Set down, please, exactly the lines below that run from the line with "Task: Click info" to the line with "You are a computer-use agent. This", both lines included.

((

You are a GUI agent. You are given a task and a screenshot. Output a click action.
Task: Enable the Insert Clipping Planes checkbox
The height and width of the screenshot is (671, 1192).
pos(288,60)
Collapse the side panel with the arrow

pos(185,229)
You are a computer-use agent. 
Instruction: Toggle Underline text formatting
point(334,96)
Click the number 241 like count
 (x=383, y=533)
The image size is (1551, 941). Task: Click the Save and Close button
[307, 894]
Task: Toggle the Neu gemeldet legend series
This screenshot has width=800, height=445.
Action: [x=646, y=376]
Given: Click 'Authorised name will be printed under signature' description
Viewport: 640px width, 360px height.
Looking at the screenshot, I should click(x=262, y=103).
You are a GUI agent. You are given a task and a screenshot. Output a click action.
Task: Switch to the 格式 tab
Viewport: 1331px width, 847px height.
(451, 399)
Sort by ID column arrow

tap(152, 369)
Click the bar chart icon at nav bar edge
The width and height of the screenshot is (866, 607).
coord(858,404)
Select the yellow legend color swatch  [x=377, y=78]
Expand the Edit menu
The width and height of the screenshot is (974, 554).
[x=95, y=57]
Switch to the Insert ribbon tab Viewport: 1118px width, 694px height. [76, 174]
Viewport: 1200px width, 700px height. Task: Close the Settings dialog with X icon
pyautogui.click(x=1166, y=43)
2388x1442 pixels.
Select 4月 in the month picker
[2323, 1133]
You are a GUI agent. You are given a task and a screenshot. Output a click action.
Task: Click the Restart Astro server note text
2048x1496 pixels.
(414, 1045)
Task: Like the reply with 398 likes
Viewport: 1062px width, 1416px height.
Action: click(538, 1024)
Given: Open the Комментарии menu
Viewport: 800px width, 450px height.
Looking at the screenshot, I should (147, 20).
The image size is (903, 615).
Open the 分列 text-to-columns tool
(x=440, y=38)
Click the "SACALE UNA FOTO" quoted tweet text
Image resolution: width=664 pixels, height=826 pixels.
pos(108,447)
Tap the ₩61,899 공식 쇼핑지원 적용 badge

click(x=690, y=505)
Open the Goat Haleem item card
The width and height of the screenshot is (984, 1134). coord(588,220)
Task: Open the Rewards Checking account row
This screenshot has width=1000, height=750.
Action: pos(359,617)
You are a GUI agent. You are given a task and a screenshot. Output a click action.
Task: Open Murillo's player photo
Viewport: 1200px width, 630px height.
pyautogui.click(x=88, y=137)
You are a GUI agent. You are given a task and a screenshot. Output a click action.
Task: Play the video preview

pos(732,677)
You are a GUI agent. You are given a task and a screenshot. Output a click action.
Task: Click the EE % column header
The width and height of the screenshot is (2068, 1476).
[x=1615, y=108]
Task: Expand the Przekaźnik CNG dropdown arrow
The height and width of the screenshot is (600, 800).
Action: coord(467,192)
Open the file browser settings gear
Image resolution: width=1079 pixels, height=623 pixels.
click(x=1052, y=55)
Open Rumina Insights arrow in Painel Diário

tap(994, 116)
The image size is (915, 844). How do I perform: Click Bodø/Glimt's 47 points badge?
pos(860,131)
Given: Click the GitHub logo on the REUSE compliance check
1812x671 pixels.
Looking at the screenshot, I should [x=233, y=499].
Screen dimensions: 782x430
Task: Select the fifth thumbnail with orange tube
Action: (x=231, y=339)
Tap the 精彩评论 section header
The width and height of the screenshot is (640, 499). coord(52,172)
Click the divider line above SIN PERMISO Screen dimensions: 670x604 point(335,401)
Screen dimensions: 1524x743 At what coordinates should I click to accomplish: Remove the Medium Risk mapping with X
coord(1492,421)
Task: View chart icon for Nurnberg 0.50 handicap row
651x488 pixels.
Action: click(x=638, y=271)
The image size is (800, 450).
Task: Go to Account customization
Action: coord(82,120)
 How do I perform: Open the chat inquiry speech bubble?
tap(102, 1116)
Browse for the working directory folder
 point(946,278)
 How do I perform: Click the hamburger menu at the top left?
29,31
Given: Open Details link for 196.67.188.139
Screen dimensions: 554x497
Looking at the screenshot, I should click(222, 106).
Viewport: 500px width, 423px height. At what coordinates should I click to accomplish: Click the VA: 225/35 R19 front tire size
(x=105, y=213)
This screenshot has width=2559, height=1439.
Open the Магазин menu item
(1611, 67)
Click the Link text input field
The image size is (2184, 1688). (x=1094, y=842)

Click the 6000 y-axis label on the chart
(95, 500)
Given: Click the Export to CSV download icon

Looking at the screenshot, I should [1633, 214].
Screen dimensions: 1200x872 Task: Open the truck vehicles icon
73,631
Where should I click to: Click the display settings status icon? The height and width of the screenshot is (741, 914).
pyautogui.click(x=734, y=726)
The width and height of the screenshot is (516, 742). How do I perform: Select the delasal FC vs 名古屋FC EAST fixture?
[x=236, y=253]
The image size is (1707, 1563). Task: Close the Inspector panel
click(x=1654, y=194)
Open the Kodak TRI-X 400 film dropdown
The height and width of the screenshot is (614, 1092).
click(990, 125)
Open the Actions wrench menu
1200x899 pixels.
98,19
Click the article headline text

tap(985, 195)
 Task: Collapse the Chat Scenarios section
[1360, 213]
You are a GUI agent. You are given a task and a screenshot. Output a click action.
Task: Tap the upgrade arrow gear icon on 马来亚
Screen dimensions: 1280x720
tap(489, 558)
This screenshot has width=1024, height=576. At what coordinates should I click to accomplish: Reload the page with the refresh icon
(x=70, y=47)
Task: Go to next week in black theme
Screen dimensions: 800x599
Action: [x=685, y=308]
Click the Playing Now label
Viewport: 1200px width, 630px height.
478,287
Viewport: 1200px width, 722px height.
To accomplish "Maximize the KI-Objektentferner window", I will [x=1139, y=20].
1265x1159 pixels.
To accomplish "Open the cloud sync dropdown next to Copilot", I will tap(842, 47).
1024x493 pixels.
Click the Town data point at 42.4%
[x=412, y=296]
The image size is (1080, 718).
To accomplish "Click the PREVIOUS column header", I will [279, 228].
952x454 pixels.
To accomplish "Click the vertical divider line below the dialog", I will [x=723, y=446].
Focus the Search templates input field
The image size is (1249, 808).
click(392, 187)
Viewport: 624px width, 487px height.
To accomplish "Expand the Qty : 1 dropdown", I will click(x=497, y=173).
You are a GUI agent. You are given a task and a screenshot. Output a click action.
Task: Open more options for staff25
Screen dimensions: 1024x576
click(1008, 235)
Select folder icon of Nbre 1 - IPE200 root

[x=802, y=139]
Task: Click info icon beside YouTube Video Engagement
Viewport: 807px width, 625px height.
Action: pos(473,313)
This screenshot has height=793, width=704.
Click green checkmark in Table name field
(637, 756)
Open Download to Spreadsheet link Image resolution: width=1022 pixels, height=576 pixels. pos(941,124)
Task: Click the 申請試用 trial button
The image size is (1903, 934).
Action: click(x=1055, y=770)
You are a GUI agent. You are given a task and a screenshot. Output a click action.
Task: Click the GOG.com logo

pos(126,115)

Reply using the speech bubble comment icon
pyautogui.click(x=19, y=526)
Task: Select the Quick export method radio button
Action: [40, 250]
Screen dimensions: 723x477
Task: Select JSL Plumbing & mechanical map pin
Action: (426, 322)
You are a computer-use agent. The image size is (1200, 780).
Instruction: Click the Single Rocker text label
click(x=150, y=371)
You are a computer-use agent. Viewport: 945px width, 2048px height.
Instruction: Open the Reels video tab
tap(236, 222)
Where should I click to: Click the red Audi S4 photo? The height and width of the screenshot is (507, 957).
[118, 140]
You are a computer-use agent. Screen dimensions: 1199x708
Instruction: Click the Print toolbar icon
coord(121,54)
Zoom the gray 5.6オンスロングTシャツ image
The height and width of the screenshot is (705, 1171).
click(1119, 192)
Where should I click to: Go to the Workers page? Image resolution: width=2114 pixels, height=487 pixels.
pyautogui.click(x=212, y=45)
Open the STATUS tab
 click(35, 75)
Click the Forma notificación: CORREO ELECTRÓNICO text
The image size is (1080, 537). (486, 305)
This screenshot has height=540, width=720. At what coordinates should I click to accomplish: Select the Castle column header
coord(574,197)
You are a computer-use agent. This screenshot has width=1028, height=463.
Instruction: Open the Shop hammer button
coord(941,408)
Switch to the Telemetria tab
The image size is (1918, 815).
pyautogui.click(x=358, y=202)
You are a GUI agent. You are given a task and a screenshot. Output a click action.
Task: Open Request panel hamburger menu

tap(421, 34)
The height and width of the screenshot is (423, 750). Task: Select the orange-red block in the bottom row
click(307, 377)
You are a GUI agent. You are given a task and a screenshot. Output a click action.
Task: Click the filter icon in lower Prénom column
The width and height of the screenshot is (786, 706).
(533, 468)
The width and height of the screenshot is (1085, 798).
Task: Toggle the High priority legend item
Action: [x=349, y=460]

))

■ Result of the exercise ■
Task: Click info icon beside YouTube Video Engagement
Viewport: 807px width, 625px height.
Action: pos(473,313)
This screenshot has height=793, width=704.
Click green checkmark in Table name field
(637, 756)
Open Download to Spreadsheet link Image resolution: width=1022 pixels, height=576 pixels. pos(941,124)
Task: Click the 申請試用 trial button
The image size is (1903, 934).
Action: click(x=1055, y=770)
You are a GUI agent. You are given a task and a screenshot. Output a click action.
Task: Click the GOG.com logo

pos(126,115)

Reply using the speech bubble comment icon
pyautogui.click(x=19, y=526)
Task: Select the Quick export method radio button
Action: [40, 250]
Screen dimensions: 723x477
Task: Select JSL Plumbing & mechanical map pin
Action: (426, 322)
You are a computer-use agent. The image size is (1200, 780).
Instruction: Click the Single Rocker text label
click(x=150, y=371)
You are a computer-use agent. Viewport: 945px width, 2048px height.
Instruction: Open the Reels video tab
tap(236, 222)
Where should I click to: Click the red Audi S4 photo? The height and width of the screenshot is (507, 957).
[118, 140]
You are a computer-use agent. Screen dimensions: 1199x708
Instruction: Click the Print toolbar icon
coord(121,54)
Zoom the gray 5.6オンスロングTシャツ image
The height and width of the screenshot is (705, 1171).
click(1119, 192)
Where should I click to: Go to the Workers page? Image resolution: width=2114 pixels, height=487 pixels.
pyautogui.click(x=212, y=45)
Open the STATUS tab
 click(35, 75)
Click the Forma notificación: CORREO ELECTRÓNICO text
The image size is (1080, 537). (486, 305)
This screenshot has height=540, width=720. At what coordinates should I click to accomplish: Select the Castle column header
coord(574,197)
You are a computer-use agent. This screenshot has width=1028, height=463.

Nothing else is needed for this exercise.